:: What you will do ::
Locate each line in the data below that contains the string "heading", treating uppercase and lowercase letters as different, and copy every such line.

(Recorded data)
------------------------

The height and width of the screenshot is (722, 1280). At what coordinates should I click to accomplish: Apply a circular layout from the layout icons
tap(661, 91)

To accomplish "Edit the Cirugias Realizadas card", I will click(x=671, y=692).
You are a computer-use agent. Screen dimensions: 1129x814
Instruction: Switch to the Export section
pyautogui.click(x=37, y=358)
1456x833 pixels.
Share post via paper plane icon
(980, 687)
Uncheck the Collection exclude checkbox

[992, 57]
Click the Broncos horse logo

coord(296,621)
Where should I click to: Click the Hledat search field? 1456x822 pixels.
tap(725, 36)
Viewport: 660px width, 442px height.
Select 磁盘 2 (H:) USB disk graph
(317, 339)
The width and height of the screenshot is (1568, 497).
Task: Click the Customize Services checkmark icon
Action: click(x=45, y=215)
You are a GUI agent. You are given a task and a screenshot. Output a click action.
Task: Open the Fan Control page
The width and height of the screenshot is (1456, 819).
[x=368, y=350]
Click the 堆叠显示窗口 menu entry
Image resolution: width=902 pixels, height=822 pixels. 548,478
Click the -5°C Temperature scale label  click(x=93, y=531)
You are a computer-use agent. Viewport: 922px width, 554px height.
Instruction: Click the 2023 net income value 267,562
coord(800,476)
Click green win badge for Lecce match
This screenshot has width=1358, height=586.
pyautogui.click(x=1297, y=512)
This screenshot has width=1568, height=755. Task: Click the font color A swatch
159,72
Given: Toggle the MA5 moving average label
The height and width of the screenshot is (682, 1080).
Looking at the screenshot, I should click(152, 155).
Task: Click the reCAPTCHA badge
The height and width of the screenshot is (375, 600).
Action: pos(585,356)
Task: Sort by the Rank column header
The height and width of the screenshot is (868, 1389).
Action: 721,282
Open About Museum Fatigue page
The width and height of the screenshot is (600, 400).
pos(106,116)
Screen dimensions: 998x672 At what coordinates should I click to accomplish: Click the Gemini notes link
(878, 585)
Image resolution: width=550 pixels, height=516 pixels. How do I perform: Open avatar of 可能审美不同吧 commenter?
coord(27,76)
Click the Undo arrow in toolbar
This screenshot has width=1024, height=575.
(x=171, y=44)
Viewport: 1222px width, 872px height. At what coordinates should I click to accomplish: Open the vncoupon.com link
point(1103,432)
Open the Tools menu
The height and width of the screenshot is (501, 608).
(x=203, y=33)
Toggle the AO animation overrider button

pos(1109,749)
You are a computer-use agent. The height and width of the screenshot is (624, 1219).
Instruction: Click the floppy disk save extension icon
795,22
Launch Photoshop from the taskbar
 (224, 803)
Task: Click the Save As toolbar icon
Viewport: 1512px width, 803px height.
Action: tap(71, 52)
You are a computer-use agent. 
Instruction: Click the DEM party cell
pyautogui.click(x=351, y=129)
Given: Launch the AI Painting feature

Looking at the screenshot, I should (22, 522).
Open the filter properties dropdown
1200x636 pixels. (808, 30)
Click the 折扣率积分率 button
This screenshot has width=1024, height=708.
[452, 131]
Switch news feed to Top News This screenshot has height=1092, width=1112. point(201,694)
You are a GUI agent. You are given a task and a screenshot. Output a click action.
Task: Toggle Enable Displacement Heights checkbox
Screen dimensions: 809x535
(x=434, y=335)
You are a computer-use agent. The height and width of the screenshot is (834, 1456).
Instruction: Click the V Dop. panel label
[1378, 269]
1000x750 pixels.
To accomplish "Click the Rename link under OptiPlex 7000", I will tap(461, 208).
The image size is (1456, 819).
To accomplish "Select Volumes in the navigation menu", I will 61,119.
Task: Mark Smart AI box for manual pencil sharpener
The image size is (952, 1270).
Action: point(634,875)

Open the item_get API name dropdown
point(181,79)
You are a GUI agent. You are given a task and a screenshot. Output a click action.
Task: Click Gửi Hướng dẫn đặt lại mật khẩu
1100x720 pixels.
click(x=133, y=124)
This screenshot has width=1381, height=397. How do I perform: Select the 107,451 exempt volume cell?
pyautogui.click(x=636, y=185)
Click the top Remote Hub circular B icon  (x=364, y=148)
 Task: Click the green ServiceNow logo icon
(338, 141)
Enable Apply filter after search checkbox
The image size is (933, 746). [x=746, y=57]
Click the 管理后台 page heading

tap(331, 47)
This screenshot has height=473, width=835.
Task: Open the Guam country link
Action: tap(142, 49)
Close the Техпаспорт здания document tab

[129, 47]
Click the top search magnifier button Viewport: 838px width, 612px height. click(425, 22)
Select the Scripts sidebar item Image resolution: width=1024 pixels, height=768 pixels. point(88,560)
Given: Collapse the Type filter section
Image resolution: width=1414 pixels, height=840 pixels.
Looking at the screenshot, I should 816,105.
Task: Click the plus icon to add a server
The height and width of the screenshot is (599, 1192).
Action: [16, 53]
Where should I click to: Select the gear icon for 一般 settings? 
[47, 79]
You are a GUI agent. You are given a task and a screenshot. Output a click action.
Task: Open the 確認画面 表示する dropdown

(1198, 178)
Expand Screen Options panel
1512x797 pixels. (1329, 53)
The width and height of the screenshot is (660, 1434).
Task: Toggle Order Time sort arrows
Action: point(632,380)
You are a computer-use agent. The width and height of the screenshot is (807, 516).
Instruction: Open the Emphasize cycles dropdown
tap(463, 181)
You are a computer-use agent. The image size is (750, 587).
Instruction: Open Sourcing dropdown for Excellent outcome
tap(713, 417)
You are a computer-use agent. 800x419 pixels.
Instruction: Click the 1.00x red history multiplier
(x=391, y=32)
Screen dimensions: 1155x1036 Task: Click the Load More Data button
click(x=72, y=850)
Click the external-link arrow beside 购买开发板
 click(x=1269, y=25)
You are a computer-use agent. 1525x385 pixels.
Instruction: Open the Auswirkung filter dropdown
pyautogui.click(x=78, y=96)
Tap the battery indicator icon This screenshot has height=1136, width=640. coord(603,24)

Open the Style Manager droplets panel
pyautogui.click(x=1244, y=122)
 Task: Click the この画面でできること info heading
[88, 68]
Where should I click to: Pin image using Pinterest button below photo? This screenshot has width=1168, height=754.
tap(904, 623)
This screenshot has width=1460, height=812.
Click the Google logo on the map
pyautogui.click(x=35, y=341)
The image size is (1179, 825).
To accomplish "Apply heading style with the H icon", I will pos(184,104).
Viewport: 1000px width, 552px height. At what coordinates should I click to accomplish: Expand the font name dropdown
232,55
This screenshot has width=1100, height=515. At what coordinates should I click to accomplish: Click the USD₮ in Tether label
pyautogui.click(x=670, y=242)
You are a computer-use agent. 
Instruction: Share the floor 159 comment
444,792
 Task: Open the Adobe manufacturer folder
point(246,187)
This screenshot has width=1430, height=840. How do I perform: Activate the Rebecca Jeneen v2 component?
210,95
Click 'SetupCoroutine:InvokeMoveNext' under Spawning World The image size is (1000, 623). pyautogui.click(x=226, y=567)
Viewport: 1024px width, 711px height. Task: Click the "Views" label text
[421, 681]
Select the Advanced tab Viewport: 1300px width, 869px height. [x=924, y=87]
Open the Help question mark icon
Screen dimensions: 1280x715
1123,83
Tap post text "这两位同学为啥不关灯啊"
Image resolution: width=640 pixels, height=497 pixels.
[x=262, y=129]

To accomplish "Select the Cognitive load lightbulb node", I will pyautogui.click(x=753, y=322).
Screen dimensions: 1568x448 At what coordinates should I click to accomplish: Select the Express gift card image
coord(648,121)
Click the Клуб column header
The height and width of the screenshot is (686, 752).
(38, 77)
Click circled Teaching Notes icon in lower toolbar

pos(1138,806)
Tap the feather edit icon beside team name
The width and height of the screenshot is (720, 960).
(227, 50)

------------------------

:: Complete output ::
Click the 管理后台 page heading
 Task: Click the この画面でできること info heading
To accomplish "Apply heading style with the H icon", I will pos(184,104).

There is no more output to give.